Applied StemCell expands manufacturing facility to support cell and gene therapies
The Milpitas, California cell and gene therapy CRO/CDMO, whose focus is on supporting the research community and biotechnology industry in developing and manufacturing cell and gene products, has successfully carried out cell banking and product manufacturing projects in its current cGMP suite and is now set on building 4 additional cGMP cleanrooms, cryo-storage space, and a process development and QC/QA space.
The expansion of the facility will increase its cell banking and cell product manufacturing capacity and allow ASC’s team of experts to work simultaneously on multiple manufacturing projects such as iPSC generation, gene editing, differentiation, and cell bank manufacturing for safe and efficacious therapeutic products.

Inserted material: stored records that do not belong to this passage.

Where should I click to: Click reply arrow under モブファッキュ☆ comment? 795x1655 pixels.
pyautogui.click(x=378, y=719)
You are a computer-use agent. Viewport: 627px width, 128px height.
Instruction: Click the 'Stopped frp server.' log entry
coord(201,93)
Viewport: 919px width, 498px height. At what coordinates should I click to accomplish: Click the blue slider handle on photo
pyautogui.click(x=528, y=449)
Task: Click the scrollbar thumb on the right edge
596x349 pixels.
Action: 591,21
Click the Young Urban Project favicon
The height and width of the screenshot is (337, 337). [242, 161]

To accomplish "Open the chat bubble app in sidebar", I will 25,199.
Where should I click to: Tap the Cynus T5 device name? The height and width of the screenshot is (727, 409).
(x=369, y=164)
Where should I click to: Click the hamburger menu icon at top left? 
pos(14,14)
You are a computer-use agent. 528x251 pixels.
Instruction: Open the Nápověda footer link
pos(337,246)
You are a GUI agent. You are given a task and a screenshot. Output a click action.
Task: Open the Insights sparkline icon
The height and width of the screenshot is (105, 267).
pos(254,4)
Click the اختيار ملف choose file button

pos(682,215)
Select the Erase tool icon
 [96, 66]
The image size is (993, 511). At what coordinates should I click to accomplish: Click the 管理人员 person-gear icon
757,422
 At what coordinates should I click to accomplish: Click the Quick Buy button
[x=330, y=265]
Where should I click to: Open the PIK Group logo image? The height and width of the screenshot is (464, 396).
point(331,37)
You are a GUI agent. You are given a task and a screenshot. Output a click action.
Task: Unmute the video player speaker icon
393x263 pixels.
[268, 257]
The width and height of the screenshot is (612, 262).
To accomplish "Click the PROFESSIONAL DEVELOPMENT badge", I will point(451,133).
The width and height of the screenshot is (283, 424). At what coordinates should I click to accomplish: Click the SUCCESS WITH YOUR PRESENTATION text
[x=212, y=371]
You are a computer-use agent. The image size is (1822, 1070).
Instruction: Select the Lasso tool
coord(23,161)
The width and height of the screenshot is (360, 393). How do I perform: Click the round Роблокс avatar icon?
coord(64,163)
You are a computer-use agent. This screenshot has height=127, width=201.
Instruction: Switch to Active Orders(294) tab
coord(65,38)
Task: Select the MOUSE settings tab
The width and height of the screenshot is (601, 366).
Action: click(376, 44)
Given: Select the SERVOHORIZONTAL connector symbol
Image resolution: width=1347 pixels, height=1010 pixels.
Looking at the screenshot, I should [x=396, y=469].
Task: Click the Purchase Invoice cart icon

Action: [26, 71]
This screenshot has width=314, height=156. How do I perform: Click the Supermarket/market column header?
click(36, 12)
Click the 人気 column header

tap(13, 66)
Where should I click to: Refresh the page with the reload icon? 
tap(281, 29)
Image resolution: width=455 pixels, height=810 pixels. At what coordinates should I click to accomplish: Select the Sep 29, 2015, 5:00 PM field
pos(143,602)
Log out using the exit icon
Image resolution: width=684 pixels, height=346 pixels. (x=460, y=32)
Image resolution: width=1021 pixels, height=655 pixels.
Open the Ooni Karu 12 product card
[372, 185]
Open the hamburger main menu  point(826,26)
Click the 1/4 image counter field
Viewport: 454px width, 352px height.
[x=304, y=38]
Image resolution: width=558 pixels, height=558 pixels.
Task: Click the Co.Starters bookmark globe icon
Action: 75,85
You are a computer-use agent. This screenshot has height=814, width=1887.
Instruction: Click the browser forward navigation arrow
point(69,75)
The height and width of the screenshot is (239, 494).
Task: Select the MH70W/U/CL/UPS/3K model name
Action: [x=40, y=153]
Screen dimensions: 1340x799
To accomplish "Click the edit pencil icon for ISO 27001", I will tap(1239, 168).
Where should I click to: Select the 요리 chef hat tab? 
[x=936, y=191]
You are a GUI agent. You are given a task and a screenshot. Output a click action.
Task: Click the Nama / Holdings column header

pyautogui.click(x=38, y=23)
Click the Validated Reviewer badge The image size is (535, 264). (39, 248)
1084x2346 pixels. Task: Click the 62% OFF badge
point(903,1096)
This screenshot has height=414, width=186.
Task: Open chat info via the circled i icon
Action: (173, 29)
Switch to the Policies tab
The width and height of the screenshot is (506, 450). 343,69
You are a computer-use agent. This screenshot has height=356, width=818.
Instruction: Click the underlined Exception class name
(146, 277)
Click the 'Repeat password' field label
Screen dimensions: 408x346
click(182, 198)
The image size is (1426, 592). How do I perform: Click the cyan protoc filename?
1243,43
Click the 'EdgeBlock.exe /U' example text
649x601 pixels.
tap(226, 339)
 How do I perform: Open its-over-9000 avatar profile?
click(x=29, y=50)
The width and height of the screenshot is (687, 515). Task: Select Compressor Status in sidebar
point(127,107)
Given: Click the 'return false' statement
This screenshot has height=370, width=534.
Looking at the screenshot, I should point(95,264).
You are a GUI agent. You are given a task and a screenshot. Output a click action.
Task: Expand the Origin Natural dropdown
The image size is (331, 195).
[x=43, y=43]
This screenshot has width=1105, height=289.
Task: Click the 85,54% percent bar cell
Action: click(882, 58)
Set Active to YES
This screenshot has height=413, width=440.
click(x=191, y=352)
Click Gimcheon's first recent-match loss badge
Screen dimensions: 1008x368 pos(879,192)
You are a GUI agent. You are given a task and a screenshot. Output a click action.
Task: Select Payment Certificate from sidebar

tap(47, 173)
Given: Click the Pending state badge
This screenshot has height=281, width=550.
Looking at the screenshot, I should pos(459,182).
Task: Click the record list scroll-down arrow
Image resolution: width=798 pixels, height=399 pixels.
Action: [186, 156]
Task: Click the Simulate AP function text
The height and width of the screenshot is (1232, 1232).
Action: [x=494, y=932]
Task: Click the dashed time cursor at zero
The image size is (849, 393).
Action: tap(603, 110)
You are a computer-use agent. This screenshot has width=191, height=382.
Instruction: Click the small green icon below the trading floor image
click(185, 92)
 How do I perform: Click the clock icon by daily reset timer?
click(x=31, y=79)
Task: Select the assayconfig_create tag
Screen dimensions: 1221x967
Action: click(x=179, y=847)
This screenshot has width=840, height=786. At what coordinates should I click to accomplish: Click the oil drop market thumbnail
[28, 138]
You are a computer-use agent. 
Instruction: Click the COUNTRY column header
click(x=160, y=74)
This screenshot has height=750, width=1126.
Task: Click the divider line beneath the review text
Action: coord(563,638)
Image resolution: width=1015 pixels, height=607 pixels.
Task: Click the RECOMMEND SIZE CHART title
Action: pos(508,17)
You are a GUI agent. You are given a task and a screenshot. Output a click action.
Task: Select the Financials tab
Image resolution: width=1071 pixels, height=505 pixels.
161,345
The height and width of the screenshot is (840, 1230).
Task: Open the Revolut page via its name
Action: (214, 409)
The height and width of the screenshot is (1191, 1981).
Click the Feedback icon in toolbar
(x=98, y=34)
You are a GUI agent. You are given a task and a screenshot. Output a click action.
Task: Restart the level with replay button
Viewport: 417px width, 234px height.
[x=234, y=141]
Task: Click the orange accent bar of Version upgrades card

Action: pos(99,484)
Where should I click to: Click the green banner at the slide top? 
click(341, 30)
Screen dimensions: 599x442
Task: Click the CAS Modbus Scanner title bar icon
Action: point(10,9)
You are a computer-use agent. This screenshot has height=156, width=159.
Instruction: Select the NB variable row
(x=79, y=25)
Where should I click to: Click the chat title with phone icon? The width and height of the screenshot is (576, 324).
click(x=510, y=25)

ASC estimates it will be able to take on four times as many projects once the expansion is complete early next year. Work on construction will begin within the next month and the company has already started the process to hire new staff.
President and CEO, Dr. Ruby Yanru Chen-Tsai, Ph.D. said, “We are committed to becoming a CDMO leader to support regenerative medicine and cell/gene therapy development and manufacturing. We aim to expand our bio-manufacturing capacity to meet the fast-growing demand in the cell and gene therapy industry.
"Our unique platform of GMP-grade allogeneic iPSC and TARGATT gene editing technology provides our partners great advantages, including shorter manufacturing timelines, non-viral gene editing, and genomic stability and safety.”
ASC has a Drug Manufacturing License from the California Department of Public Health, Food and Drug Branch (FDB). It has a Quality Management System (ISO 13485 certified) and established cGMP-compliant protocols for cell banking and manufacturing, iPSC generation, genome editing, iPSC differentiation, and cell product manufacturing.
With over 13 years of gene-editing and stem cell expertise, ASC offers customized cell and gene CRO/CDMO solutions. Its core iPSC and genome editing (CRISPR and TARGATT) technologies, facilitate site-specific, large cargo (up to 20kb) transgene integration and the development of allogenic cell products.